> _EXTRACTED DATA_:

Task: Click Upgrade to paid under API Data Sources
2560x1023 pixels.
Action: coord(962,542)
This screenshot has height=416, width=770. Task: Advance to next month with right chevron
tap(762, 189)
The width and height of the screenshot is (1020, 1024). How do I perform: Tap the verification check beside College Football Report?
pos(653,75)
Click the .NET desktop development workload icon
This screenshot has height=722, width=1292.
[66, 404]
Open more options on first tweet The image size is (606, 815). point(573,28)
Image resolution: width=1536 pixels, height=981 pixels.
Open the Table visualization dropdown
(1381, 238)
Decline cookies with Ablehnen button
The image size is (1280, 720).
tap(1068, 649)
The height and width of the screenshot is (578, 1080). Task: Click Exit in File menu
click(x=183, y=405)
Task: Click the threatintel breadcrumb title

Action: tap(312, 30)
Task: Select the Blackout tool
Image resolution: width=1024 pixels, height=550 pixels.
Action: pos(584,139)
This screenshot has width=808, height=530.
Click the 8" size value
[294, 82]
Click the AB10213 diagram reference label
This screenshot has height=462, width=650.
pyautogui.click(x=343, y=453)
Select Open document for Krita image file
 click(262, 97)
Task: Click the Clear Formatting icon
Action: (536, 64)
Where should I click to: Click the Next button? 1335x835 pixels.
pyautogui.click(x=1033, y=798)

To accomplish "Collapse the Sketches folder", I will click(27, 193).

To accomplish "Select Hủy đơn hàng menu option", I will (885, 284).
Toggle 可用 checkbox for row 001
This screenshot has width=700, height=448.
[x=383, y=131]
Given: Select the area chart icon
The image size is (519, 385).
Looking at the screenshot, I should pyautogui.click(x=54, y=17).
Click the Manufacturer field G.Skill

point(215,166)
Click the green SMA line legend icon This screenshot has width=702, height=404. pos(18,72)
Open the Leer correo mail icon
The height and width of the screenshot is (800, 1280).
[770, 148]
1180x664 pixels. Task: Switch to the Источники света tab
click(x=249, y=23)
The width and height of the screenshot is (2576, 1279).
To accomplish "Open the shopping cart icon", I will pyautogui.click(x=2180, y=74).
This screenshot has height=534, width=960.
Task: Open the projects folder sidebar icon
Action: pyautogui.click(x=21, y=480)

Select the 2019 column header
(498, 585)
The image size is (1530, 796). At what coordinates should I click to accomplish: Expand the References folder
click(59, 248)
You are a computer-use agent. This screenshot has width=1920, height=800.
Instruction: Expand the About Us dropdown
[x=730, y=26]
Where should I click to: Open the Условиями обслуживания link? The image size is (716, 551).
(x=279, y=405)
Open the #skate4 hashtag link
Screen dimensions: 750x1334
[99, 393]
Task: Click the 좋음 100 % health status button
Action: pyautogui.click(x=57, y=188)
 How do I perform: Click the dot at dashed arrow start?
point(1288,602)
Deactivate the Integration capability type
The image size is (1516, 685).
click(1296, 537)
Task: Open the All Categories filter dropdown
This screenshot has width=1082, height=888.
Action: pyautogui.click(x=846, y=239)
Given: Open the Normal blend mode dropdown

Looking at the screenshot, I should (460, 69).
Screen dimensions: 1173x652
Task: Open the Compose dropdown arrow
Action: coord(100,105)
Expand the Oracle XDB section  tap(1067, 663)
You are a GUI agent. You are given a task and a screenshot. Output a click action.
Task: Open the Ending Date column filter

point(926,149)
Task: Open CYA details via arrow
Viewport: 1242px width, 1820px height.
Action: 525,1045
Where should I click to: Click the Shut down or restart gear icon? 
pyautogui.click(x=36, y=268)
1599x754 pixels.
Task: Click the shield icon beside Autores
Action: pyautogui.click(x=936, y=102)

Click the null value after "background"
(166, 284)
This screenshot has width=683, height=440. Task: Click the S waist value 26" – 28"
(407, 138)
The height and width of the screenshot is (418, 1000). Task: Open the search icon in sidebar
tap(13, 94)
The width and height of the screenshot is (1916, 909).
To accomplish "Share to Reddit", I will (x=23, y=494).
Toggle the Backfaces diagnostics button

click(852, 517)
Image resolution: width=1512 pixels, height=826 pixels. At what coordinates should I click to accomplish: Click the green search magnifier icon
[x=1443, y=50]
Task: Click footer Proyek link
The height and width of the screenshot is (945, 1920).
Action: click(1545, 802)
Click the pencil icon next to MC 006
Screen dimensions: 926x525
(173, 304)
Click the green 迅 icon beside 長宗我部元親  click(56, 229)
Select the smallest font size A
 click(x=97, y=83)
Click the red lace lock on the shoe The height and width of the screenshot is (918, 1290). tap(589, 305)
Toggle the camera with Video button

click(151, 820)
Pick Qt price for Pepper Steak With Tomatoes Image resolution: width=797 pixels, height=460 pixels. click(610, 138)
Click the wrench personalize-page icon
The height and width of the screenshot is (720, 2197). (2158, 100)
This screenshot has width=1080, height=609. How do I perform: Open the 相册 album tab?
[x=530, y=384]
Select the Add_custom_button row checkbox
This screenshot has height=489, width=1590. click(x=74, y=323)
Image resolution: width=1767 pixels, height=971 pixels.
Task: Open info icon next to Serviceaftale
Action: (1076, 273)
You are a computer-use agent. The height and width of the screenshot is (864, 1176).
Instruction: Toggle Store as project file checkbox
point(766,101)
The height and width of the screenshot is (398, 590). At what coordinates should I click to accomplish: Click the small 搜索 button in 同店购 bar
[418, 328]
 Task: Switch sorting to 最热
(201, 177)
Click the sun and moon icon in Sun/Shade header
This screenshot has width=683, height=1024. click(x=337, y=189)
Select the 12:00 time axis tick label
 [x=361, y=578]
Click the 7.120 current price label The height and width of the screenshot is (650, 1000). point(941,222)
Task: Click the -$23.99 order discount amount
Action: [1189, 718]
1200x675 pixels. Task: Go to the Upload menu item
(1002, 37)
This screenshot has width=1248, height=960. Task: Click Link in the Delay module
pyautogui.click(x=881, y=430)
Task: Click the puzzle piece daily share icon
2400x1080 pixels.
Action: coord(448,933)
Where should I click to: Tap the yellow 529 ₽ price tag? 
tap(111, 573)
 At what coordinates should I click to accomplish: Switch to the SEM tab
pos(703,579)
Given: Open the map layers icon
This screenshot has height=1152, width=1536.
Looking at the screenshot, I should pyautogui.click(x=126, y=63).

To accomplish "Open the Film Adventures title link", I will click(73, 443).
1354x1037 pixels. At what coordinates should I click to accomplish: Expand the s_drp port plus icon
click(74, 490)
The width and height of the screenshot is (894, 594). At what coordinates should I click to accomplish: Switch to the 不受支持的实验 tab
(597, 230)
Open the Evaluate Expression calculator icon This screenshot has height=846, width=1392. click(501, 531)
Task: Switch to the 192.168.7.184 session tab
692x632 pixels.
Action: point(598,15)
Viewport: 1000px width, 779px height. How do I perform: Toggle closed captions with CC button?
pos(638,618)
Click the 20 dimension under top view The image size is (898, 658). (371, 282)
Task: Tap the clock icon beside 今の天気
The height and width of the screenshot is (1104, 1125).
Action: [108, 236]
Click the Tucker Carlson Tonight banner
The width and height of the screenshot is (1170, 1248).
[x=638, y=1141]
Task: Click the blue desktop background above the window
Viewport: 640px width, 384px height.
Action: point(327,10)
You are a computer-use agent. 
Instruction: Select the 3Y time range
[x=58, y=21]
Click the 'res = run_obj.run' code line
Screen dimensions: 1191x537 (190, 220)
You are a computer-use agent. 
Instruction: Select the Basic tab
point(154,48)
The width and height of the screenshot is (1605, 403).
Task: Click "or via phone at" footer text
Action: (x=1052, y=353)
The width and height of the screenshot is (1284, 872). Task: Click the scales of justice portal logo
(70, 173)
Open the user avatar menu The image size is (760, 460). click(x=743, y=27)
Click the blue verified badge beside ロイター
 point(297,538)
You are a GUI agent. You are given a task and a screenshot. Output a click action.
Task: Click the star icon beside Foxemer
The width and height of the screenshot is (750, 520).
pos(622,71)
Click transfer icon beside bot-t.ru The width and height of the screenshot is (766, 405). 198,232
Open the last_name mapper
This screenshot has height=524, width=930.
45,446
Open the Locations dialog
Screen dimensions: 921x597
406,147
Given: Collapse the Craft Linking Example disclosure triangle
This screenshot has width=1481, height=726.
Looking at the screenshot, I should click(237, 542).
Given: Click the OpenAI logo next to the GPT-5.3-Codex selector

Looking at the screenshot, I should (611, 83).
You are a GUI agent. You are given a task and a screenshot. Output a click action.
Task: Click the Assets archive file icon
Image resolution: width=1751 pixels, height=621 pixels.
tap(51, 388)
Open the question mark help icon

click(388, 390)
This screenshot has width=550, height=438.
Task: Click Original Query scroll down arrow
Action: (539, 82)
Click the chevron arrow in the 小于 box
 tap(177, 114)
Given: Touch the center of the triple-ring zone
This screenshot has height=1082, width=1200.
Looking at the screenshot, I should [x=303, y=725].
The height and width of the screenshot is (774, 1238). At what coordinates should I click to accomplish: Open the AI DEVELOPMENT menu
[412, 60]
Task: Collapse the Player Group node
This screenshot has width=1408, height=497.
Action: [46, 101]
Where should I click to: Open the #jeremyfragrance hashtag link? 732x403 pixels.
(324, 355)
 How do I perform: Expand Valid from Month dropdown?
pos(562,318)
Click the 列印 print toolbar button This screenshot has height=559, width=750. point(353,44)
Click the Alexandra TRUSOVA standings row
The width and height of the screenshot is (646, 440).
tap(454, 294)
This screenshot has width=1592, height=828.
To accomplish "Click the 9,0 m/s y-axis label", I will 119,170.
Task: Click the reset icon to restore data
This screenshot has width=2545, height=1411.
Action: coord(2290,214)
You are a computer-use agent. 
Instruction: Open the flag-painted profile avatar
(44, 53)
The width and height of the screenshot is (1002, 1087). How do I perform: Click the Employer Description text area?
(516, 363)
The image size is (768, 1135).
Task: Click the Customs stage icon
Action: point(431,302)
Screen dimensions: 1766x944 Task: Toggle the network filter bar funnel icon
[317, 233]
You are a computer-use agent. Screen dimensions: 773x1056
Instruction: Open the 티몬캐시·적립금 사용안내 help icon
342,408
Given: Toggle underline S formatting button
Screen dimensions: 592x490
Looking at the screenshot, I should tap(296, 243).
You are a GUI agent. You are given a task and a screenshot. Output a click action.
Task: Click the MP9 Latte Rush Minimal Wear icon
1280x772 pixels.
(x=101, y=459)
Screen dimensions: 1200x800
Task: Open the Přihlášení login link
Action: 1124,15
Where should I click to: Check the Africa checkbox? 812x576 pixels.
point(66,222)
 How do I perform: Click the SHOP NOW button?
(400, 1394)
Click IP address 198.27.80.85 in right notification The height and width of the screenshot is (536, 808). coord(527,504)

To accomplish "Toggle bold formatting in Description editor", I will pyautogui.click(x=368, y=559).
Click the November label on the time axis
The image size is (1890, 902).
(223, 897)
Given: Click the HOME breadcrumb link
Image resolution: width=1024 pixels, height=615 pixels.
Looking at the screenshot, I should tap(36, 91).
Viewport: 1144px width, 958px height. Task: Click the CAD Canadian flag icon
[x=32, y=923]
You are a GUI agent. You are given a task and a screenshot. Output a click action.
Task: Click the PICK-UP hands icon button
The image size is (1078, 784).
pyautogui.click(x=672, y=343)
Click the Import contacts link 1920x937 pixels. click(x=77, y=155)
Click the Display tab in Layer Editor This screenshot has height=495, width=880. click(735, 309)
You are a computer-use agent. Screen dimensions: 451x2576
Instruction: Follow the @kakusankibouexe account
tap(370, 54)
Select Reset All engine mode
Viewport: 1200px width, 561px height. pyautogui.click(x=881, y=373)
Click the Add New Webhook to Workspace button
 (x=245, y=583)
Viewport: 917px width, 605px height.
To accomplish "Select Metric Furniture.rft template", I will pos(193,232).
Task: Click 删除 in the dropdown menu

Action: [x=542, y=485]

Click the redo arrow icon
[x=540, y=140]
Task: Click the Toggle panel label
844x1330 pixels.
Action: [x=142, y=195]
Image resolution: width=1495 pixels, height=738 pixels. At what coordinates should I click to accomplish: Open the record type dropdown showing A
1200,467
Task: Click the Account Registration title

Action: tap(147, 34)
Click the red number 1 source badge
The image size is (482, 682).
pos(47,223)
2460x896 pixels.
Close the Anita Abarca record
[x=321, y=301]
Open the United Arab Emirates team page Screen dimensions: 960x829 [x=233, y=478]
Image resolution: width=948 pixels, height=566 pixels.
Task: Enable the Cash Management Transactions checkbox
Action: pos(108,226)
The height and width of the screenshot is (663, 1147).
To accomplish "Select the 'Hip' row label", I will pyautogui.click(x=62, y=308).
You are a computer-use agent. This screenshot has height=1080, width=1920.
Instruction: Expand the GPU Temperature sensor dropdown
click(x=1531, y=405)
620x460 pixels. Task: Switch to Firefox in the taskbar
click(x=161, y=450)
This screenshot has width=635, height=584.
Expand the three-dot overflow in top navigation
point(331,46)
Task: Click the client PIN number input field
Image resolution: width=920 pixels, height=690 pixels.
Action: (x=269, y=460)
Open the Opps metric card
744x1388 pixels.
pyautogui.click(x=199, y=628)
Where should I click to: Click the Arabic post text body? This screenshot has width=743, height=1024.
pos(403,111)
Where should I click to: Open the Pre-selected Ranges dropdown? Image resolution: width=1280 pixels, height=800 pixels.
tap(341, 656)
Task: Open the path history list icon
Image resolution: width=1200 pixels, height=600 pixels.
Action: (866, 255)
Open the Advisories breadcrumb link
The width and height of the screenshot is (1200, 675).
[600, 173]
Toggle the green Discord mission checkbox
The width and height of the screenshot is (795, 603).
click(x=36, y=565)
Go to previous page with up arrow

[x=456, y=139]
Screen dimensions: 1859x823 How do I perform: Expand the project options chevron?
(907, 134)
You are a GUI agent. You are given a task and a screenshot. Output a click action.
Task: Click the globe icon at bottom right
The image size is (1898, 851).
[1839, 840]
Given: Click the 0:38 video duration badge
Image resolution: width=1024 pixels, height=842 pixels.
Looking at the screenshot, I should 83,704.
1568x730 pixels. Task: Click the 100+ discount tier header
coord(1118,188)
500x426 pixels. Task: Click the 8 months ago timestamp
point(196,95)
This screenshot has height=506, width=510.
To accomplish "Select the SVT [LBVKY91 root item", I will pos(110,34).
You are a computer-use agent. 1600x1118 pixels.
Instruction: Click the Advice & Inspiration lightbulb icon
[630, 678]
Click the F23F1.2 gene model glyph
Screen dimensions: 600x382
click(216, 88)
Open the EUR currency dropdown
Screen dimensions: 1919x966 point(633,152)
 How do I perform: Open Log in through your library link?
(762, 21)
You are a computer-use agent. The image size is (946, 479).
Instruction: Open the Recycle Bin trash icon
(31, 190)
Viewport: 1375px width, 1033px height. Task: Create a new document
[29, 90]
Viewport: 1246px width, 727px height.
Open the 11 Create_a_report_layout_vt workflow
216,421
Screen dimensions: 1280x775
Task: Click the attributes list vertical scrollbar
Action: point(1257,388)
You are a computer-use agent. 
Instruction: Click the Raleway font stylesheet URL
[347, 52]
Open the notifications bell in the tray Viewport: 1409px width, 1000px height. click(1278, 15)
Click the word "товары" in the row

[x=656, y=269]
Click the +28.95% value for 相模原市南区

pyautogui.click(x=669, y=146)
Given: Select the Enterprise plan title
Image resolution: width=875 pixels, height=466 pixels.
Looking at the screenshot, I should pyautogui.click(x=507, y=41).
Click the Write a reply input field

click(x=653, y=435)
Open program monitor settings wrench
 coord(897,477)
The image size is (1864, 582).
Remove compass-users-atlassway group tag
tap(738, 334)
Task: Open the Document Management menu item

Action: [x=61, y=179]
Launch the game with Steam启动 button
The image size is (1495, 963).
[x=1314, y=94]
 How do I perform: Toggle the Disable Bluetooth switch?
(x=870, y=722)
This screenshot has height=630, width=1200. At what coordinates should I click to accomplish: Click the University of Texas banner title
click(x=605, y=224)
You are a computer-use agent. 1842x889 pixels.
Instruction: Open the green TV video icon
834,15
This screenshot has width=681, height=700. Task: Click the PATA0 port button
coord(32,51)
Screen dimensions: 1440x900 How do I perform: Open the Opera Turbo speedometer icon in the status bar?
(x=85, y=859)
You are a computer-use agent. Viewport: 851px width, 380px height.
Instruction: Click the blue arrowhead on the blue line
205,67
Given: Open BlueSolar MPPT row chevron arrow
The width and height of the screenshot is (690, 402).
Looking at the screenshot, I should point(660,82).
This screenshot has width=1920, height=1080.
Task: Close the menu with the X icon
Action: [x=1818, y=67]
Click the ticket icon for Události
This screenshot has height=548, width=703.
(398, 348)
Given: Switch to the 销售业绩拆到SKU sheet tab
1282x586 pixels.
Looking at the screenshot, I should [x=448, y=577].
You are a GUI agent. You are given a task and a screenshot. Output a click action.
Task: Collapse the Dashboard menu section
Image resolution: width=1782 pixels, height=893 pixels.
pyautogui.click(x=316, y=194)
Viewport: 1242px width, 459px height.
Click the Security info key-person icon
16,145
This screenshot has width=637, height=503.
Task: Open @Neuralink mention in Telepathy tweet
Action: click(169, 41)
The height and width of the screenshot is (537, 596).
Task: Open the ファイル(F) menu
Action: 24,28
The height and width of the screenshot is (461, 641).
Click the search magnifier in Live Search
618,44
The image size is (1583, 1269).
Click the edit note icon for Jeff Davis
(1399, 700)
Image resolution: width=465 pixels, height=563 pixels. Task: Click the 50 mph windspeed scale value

> _PROBLEM DETAILS_: What this exercise asks for is every line of the data above with the word "section".

> _FINISHED EXERCISE_:
Expand the Oracle XDB section  tap(1067, 663)
Task: Collapse the Dashboard menu section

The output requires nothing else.